* [Entries]
####

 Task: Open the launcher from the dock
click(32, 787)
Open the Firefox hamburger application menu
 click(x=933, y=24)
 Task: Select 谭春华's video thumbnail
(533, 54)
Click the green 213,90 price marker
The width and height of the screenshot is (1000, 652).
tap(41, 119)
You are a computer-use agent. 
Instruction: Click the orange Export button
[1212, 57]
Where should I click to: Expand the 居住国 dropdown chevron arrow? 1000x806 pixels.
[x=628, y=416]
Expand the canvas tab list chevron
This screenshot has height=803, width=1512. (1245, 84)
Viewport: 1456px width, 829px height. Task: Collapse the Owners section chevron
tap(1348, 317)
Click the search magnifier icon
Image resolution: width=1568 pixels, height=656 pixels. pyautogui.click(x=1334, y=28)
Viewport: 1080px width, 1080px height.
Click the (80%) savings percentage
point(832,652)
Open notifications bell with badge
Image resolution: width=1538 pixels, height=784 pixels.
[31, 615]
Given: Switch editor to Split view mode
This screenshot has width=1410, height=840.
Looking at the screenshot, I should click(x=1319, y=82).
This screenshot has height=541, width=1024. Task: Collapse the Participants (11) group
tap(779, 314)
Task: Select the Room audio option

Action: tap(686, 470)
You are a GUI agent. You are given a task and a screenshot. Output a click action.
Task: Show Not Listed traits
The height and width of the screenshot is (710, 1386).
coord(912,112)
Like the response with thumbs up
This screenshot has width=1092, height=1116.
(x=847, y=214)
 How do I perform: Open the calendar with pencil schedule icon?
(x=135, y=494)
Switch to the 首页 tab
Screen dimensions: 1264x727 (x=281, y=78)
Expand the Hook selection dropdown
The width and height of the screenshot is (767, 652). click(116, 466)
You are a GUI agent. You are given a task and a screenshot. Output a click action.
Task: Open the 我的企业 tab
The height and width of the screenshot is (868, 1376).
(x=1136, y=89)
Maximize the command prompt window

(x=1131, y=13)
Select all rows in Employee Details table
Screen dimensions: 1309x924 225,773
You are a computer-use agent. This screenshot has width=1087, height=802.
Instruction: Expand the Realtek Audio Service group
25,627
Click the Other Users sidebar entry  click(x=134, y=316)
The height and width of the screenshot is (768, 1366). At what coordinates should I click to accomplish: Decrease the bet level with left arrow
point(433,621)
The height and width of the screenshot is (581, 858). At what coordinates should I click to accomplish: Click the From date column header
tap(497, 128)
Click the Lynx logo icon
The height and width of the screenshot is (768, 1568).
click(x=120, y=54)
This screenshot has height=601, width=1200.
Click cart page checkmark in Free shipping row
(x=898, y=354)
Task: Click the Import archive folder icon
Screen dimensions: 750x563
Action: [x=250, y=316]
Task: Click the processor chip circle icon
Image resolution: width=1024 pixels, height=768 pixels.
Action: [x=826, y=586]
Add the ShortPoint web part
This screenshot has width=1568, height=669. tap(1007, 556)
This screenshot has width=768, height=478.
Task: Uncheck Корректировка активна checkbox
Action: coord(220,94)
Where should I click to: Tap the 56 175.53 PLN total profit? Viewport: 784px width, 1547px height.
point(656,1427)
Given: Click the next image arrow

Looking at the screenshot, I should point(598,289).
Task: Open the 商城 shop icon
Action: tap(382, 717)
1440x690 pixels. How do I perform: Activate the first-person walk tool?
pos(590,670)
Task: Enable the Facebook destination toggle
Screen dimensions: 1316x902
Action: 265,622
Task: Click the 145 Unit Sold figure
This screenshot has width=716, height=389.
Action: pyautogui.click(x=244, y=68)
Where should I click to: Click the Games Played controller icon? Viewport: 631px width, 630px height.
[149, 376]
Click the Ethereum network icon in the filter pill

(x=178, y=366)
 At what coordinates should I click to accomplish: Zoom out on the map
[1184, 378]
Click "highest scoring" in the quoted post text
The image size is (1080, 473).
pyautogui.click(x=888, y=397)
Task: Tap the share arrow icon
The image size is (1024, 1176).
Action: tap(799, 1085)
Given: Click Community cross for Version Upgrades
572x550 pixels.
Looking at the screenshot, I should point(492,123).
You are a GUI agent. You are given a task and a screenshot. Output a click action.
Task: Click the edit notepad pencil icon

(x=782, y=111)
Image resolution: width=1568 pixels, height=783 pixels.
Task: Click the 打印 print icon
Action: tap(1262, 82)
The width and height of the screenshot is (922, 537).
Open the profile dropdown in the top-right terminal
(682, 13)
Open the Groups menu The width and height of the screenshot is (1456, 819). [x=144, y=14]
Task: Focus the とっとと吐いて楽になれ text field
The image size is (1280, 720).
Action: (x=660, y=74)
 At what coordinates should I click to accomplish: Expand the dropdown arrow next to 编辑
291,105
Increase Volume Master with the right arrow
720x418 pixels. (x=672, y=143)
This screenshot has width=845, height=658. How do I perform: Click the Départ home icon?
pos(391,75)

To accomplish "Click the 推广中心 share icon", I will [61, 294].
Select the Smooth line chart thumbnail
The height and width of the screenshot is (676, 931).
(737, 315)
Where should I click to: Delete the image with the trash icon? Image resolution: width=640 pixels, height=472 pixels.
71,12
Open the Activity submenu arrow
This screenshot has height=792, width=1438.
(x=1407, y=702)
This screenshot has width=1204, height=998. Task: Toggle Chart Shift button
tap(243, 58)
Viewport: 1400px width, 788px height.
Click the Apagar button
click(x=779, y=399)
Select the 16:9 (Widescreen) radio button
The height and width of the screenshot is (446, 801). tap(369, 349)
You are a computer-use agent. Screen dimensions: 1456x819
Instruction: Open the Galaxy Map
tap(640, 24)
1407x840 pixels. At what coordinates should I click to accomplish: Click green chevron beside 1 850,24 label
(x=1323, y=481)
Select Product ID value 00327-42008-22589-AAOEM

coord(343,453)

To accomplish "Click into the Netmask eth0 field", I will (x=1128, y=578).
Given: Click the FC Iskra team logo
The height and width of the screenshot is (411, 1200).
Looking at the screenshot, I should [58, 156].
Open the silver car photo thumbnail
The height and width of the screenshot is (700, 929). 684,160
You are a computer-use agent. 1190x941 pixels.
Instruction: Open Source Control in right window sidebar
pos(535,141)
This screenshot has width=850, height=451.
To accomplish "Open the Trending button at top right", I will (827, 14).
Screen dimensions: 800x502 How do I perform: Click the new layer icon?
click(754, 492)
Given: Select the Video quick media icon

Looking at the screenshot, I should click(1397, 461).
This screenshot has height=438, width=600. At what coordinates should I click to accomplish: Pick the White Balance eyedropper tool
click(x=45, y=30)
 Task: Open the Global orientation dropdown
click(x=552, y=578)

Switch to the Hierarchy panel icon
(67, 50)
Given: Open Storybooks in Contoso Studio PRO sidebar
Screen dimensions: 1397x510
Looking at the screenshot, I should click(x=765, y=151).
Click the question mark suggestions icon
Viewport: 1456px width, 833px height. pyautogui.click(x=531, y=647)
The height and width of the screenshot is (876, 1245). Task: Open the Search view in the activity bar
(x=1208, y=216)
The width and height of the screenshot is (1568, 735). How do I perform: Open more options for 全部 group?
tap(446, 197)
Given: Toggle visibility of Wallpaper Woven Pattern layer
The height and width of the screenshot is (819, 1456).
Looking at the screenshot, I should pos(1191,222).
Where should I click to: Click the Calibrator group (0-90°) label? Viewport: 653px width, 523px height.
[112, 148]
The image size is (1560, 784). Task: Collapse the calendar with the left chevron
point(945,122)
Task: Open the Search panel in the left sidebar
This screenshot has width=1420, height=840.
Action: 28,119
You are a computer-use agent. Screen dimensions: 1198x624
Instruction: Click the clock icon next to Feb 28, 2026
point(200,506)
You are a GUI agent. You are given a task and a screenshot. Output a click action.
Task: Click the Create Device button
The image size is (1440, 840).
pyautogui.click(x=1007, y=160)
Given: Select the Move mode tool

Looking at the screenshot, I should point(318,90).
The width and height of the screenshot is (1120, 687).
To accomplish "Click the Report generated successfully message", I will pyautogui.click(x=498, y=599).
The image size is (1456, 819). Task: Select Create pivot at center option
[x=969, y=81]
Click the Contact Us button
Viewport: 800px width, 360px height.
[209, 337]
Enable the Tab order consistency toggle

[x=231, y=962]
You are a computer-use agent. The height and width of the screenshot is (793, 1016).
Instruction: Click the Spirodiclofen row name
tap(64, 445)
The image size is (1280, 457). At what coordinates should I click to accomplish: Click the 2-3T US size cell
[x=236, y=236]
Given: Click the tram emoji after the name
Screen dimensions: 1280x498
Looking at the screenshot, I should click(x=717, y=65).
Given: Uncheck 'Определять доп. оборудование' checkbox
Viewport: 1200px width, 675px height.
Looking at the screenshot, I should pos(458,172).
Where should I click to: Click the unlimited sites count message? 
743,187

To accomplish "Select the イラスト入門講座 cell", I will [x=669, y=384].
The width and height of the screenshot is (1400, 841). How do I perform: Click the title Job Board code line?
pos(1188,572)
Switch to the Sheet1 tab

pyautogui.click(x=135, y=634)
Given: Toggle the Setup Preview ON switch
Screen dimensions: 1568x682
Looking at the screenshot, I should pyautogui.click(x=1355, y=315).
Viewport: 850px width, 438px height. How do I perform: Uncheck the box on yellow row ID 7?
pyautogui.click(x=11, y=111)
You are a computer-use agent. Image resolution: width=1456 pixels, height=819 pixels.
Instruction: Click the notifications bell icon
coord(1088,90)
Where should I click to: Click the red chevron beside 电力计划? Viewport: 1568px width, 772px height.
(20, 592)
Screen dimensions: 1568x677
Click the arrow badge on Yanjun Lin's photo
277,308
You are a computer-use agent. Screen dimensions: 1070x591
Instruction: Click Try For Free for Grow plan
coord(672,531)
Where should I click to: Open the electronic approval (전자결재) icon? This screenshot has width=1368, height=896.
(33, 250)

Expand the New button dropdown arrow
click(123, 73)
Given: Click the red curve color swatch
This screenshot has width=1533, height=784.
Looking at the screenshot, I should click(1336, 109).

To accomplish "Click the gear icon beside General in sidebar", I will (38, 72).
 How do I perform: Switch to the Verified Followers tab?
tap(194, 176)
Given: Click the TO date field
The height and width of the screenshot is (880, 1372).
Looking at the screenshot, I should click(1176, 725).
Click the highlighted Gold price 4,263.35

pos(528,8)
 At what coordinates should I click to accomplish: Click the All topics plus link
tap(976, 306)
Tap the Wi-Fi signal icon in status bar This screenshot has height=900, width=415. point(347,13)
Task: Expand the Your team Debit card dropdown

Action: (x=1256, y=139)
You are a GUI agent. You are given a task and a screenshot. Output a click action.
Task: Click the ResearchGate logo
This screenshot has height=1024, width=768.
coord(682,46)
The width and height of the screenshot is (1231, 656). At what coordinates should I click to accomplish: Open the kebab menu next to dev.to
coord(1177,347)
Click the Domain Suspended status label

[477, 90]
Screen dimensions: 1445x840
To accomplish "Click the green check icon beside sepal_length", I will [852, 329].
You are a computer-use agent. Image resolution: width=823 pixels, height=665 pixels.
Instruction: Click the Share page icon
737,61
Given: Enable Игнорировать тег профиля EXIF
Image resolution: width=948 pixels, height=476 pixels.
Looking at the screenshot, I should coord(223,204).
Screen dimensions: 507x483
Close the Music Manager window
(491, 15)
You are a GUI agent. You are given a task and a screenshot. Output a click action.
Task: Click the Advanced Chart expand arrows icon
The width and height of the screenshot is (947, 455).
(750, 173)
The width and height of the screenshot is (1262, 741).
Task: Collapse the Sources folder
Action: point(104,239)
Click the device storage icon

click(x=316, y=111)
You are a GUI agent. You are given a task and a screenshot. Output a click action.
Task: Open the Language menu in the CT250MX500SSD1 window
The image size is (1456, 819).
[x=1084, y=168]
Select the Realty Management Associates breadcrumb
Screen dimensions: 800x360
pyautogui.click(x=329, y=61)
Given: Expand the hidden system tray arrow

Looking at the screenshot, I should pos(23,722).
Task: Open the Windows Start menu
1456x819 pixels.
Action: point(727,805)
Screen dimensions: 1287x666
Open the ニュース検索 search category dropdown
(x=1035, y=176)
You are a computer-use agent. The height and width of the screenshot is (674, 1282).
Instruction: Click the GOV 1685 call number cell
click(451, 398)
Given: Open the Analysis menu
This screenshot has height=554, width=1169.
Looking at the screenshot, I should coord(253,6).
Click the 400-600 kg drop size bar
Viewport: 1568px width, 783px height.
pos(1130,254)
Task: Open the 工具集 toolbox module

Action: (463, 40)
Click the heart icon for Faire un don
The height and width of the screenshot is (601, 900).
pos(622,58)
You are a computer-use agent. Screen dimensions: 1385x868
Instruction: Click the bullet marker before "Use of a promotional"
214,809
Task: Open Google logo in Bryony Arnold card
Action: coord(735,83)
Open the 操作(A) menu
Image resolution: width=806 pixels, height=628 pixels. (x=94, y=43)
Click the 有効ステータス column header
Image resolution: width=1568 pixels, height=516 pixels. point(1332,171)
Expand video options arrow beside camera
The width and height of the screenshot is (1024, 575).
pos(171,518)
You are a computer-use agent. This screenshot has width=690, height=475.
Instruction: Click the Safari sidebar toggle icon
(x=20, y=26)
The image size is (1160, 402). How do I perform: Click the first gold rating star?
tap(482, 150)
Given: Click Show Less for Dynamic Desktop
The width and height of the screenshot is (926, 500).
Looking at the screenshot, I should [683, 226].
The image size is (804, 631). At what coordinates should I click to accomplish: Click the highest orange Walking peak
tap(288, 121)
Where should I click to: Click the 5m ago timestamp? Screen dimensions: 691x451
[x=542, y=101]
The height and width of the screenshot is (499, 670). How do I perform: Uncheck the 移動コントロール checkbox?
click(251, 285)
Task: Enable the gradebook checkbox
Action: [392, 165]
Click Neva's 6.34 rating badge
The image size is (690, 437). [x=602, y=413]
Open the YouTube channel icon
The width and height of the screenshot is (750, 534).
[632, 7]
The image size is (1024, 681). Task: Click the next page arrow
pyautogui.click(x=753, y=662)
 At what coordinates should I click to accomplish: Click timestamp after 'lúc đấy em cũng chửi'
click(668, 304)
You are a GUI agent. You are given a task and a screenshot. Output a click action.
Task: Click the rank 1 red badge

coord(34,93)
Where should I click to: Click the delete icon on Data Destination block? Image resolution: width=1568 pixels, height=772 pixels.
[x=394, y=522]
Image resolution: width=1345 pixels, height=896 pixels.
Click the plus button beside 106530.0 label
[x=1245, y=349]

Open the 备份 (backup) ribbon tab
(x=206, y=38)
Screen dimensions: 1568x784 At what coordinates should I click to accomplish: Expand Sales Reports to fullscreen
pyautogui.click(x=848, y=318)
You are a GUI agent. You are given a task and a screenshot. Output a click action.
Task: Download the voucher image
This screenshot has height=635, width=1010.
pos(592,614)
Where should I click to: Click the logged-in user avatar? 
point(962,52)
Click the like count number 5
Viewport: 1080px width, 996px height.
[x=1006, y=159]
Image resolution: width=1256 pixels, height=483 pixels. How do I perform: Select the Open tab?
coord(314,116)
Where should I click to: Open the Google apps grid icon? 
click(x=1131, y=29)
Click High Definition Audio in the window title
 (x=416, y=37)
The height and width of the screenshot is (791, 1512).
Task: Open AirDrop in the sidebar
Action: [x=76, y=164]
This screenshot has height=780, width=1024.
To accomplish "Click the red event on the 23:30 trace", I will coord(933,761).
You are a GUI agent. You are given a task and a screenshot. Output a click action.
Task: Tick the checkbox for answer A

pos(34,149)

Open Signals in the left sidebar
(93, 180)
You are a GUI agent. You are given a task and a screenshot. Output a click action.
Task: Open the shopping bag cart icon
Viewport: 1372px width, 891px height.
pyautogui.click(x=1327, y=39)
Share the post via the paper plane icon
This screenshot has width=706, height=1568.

####

* [Exercise task] Find each line in the rows above that contains the string "next" and copy each such line in full. Case counts when matching.

* [In response]
Given: Click the next image arrow
 At what coordinates should I click to accomplish: Expand the dropdown arrow next to 编辑
Instruction: Click the clock icon next to Feb 28, 2026
The width and height of the screenshot is (1231, 656). At what coordinates should I click to accomplish: Open the kebab menu next to dev.to
The image size is (1024, 681). Task: Click the next page arrow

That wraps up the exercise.